Phase and structural evolution under rapid thermal cycling

Prior to showing the structural change of WBG PSCs, we utilize in situ PL (Fig. 3a, b, Supplementary Fig. 23) to monitor the phase stability of the respective perovskite thin film under the identical conditions, particularly to simulate the initial burn-in regime (first thermal cycle). To better analyze the phase stability, the peak positions are extracted, as shown in Fig. 3c, displaying the minor changes in the peak positions before and after degradation. In other words, there is no obvious phase separation after rapid thermal cycling and light illumination and likely minimal ion migration. In addition, to quantify the impact of mobile ions on device performance at different time scales (i.e., 0 min, 15 min or 1 thermal cycle, and 60 min or 4 thermal cycles) during the aging process46,53, we perform fast hysteresis J–V measurements on the DP device over a large scan speed range (0.1–800 V s−1; details in “Methods”).
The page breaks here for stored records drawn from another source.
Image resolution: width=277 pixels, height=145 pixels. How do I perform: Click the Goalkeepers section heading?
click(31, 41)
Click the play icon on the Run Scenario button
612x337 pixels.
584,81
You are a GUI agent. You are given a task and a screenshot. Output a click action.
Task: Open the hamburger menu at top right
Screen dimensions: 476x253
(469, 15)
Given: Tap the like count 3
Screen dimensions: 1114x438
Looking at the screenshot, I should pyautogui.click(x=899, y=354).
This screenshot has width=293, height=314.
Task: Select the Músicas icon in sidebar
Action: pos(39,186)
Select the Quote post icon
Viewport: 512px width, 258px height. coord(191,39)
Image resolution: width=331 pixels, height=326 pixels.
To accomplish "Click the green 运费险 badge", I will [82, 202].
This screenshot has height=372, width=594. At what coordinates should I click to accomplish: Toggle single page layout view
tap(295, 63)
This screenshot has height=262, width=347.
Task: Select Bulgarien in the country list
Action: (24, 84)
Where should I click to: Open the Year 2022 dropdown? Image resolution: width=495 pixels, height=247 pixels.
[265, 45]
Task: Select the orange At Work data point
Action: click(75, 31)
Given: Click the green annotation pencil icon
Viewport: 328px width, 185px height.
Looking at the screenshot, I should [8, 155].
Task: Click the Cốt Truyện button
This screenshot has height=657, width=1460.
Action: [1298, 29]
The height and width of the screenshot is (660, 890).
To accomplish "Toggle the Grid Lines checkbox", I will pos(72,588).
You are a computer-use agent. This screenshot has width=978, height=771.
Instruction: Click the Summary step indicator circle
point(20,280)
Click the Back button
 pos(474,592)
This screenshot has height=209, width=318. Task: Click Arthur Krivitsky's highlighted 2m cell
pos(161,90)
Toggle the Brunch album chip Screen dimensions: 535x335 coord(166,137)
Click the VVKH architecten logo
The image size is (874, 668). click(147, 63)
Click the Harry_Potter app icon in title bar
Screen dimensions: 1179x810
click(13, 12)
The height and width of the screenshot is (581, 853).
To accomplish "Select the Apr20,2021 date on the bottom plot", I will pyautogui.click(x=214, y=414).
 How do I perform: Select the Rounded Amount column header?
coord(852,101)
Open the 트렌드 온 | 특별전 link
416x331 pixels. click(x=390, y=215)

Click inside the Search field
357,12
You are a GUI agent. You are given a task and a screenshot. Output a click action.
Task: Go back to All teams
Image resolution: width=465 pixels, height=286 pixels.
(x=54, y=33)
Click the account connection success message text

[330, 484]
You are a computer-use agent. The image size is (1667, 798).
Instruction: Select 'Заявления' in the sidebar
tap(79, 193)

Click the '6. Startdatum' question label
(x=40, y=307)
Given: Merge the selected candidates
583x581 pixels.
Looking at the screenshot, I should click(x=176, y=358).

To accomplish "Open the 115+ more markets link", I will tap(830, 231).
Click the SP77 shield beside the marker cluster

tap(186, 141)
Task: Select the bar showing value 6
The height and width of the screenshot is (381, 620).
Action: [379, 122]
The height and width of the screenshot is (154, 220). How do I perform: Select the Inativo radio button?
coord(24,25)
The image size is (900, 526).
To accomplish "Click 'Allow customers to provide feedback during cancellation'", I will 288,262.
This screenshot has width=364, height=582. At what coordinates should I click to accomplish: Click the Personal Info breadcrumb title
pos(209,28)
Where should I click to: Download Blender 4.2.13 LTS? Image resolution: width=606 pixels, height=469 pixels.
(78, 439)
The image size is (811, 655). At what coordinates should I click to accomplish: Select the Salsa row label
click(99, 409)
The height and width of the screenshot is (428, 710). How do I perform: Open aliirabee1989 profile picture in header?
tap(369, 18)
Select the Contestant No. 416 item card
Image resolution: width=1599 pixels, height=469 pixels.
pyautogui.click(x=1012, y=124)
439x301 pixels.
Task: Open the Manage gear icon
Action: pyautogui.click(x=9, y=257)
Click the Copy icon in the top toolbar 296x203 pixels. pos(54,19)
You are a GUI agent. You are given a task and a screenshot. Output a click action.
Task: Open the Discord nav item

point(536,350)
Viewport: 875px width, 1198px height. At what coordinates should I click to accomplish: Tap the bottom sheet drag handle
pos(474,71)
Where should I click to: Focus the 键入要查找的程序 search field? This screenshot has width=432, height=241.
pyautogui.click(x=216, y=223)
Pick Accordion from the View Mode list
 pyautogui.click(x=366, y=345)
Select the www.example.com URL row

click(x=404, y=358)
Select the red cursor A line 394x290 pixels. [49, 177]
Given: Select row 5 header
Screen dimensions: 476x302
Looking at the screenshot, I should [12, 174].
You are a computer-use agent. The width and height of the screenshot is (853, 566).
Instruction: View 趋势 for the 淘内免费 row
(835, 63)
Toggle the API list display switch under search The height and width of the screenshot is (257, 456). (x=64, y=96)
As shown in Supplementary Fig. 24, the contribution of ionic loss remains nearly constant (~10%) before and after rapid solar-thermal cycling conditions. This also explains that in the initial burn-in regime, the rapid degradation is not attributed mainly to ion migration, but rather likely to interface loss and an increase in non-radiative recombination centers, which are related to the decrease of FF and VOC. A similar study also demonstrated that defect density increases significantly at the perovskite/CTL interface, with this effect being more pronounced under day/night cycling conditions than under continuous illumination54. Furthermore, the evolution of the peak position indicates no significant bandgap shift before and after thermal cycling. Instead, a bandgap shift of 8 meV is observed within one thermal cycle for the control thin film, and 6 meV for the DP thin film. We further calculate the defect density (\({N}_{{{\rm{d}}}}\)) according to:

$$\Delta E=\frac{{k}_{{{\rm{B}}}}T}{q}{ln}\left(\frac{{N}_{{{\rm{c}}}}}{{N}_{{{\rm{d}}}}}\right)$$
(3)

where \({N}_{{{\rm{c}}}}\) refers to the effective density of states in the conductive band. Figure 3d displays the corresponding defect density of control and DP perovskite thin films at a given temperature and time frame. It should be noted that the DP perovskite thin film demonstrates lower defect density. In addition, both perovskite thin films at 80 °C give rise to the highest defect density (2.47 × 1017 cm−3 for control and 2.35 × 1017 cm−3 for DP), in accordance with the VOC trend in Fig. 2c. Interestingly, we notice that the DP thin film exhibits a lower defect density at 5 °C in comparison to the control thin film, corroborating its phase stability at a lower temperature. Extended in situ PL measurements further demonstrate the intrinsic stability of both control and DP thin films over two thermal cycles (Supplementary Fig. 25).

Fig. 3: Phase stability of WBG perovskites under rapid solar-thermal cycling.
Fig. 3: Phase stability of WBG perovskites under rapid solar-thermal cycling.The alternative text for this image may have been generated using AI.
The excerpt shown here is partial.